### PROVIDED ENTRIES
^^^^^^^^

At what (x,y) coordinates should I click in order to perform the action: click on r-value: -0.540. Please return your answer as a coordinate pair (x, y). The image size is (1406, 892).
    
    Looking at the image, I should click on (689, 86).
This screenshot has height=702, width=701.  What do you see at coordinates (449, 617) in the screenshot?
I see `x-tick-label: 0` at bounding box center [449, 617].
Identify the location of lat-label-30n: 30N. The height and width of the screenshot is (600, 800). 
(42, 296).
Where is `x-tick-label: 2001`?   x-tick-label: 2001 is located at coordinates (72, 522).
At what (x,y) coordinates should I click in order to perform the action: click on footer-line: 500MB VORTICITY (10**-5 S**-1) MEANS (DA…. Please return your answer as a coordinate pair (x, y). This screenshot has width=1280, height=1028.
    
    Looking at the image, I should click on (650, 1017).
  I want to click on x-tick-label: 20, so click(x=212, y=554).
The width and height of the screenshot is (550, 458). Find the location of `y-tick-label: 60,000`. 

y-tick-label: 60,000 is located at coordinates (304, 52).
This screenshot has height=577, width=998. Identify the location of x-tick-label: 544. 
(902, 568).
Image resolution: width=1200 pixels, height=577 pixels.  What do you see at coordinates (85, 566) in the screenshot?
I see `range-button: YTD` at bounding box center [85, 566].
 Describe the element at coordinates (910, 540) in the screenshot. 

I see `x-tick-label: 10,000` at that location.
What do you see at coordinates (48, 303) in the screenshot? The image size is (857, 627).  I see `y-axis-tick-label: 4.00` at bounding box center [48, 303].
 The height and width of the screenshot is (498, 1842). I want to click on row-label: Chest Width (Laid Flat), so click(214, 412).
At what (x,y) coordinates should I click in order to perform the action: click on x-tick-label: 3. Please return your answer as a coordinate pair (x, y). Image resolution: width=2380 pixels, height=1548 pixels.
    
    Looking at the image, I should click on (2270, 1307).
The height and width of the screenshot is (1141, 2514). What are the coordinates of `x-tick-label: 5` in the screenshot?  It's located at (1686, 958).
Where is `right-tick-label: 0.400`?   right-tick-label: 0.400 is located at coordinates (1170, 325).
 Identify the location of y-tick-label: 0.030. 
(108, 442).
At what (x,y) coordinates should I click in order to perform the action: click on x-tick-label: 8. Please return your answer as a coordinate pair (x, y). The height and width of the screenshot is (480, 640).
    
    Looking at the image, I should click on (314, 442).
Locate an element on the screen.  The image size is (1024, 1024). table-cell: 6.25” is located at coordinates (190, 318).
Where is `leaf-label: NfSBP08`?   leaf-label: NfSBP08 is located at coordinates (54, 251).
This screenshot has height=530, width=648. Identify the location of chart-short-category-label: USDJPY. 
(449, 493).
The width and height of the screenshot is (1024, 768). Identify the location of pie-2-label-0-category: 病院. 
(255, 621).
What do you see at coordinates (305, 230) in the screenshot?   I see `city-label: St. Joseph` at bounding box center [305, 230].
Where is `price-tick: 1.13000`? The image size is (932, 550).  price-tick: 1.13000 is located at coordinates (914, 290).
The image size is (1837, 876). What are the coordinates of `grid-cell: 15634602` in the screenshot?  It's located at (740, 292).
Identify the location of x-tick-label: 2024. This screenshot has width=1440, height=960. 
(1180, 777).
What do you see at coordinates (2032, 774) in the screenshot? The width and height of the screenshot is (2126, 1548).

^^^^^^^^

### EXERCISE
Copy out all of the data above word for word, every line in its original order.

### RESPONSE BOX
At what (x,y) coordinates should I click in order to perform the action: click on r-value: -0.540. Please return your answer as a coordinate pair (x, y). The image size is (1406, 892).
    
    Looking at the image, I should click on (689, 86).
This screenshot has height=702, width=701.  What do you see at coordinates (449, 617) in the screenshot?
I see `x-tick-label: 0` at bounding box center [449, 617].
Identify the location of lat-label-30n: 30N. The height and width of the screenshot is (600, 800). 
(42, 296).
Where is `x-tick-label: 2001`?   x-tick-label: 2001 is located at coordinates (72, 522).
At what (x,y) coordinates should I click in order to perform the action: click on footer-line: 500MB VORTICITY (10**-5 S**-1) MEANS (DA…. Please return your answer as a coordinate pair (x, y). This screenshot has width=1280, height=1028.
    
    Looking at the image, I should click on (650, 1017).
  I want to click on x-tick-label: 20, so click(x=212, y=554).
The width and height of the screenshot is (550, 458). Find the location of `y-tick-label: 60,000`. 

y-tick-label: 60,000 is located at coordinates (304, 52).
This screenshot has height=577, width=998. Identify the location of x-tick-label: 544. 
(902, 568).
Image resolution: width=1200 pixels, height=577 pixels.  What do you see at coordinates (85, 566) in the screenshot?
I see `range-button: YTD` at bounding box center [85, 566].
 Describe the element at coordinates (910, 540) in the screenshot. 

I see `x-tick-label: 10,000` at that location.
What do you see at coordinates (48, 303) in the screenshot? The image size is (857, 627).  I see `y-axis-tick-label: 4.00` at bounding box center [48, 303].
 The height and width of the screenshot is (498, 1842). I want to click on row-label: Chest Width (Laid Flat), so click(214, 412).
At what (x,y) coordinates should I click in order to perform the action: click on x-tick-label: 3. Please return your answer as a coordinate pair (x, y). Image resolution: width=2380 pixels, height=1548 pixels.
    
    Looking at the image, I should click on (2270, 1307).
The height and width of the screenshot is (1141, 2514). What are the coordinates of `x-tick-label: 5` in the screenshot?  It's located at (1686, 958).
Where is `right-tick-label: 0.400`?   right-tick-label: 0.400 is located at coordinates (1170, 325).
 Identify the location of y-tick-label: 0.030. 
(108, 442).
At what (x,y) coordinates should I click in order to perform the action: click on x-tick-label: 8. Please return your answer as a coordinate pair (x, y). The height and width of the screenshot is (480, 640).
    
    Looking at the image, I should click on (314, 442).
Locate an element on the screen.  The image size is (1024, 1024). table-cell: 6.25” is located at coordinates (190, 318).
Where is `leaf-label: NfSBP08`?   leaf-label: NfSBP08 is located at coordinates (54, 251).
This screenshot has height=530, width=648. Identify the location of chart-short-category-label: USDJPY. 
(449, 493).
The width and height of the screenshot is (1024, 768). Identify the location of pie-2-label-0-category: 病院. 
(255, 621).
What do you see at coordinates (305, 230) in the screenshot?   I see `city-label: St. Joseph` at bounding box center [305, 230].
Where is `price-tick: 1.13000`? The image size is (932, 550).  price-tick: 1.13000 is located at coordinates (914, 290).
The image size is (1837, 876). What are the coordinates of `grid-cell: 15634602` in the screenshot?  It's located at (740, 292).
Identify the location of x-tick-label: 2024. This screenshot has width=1440, height=960. 
(1180, 777).
What do you see at coordinates (2032, 774) in the screenshot? The width and height of the screenshot is (2126, 1548).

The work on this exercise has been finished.